Last night’s avalanche of Saturday Night Live nostalgia with its 40th Anniversary Special was an insane trip down memory lane. However, wrapping up a live medley of past SNL musical characters, it would also see the return of Bill Murray as over-the-top lounge singer, Nick Ocean. While the bell-bottomed blue leisure suits are gone, the character, who should be credited with inventing the YouTube meme of adding lyrics to famous orchestral themes, is still at his repertory best with lyrics for the Love Theme from Jaws. –And yes, it’s sidesplitting.



Why Steven Spielberg never decided to go with "Jaws Get Away From Me" for the soundtrack to his groundbreaking 1975 piscine horror pic is something we may be left wondering for ages. However, it seems that history would not be denied exposure to what would have been a sure-fire chartbuster during the days of disco and Pet Rocks. A game Murray almost makes us think it’s Groundhog Day again as he brings it all back just as if it was 1977, the writer’s room was veritable pharmacy of illegal narcotics and he was still living under the then-sublime shadow of the then-recently departed Chevy Chase.

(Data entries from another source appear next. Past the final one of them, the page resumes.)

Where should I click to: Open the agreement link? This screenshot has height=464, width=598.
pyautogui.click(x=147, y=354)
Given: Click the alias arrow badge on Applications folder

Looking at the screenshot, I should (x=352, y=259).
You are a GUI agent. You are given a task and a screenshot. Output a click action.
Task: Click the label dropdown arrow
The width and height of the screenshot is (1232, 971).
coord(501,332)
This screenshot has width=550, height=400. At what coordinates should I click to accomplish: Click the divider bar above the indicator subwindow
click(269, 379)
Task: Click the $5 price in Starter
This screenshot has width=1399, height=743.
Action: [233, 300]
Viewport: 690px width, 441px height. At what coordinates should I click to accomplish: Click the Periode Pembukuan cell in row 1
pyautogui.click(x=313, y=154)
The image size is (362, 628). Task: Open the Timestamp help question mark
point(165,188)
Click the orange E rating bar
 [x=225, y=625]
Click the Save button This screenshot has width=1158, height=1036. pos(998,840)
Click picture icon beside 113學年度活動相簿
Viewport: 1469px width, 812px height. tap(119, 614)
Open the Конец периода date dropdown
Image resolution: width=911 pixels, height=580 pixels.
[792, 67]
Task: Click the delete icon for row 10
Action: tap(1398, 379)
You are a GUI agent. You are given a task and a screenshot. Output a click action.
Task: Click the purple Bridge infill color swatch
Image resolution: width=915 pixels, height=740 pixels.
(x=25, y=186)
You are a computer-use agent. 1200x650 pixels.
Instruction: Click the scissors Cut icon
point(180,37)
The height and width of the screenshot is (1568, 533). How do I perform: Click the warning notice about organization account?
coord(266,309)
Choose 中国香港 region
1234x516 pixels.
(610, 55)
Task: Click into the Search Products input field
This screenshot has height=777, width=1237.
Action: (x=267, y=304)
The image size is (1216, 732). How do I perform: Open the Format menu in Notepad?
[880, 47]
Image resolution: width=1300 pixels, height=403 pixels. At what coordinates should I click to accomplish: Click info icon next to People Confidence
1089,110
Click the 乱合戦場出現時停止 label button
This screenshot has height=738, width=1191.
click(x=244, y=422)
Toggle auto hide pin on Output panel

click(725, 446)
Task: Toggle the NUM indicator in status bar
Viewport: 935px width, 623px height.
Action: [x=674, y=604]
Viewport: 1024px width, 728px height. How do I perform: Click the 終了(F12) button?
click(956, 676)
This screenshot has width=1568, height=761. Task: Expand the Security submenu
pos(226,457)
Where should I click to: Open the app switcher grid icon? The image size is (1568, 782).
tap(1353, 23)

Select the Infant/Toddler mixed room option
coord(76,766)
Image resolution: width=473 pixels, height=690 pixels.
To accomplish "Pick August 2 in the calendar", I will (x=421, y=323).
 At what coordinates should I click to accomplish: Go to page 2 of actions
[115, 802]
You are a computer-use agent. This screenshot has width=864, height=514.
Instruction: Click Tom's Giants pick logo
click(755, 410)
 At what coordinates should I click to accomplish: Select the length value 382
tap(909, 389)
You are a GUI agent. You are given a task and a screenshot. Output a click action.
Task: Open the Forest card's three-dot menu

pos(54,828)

Interestingly enough, the choice to lyricize Jaws was likely no accident. When SNL debuted on October 11, 1975, it was merely a variety show containing a hint of a subversive edge featuring a cast of self-acknowledged "not ready for primetime players." However, the release of Jaws just that previous summer on June 20, was a (no pun intended,) watershed moment for not just the film industry, but popular culture in general and it was a tremendous source of satire for the nascent days of the sketch show; specifically with Chevy Chase’s "Land Shark" character. (Candygram, anyone?) In a sense, it was the wide-reaching topic on which SNL first cut its satirical (non-shark) teeth.

By this time, popular culture had reached the midpoint of a decade in which the Vietnam War was still raging to an unfortunately anti-climactic denouement, which seemed to turn audience tastes towards the gritty, bleak, realistic crime dramas that were dominating the box-office. Jaws, despite its technical status as a horror film, was actually a breath of fresh air and a much-needed step towards the fantastical. Ironically enough, the premise of a giant man-eating shark mutilating and consuming beachgoers was a livelier alternative than most of the other choices; especially to a generation who grew up with saccharine teen beach romps like Beach Blanket Bingo and Gidget.

In a sense, Jaws was the first real crowd-pleasing big-budget box-office phenomenon and created a movie-going paradigm that would lead the way for Star Wars (one of Nick Ocean's greatest hits) just a few years later and just about every other blockbuster since. It was certainly apropos that it got mentioned in some capacity in this anniversary special. Thankfully, that capacity was hilarious.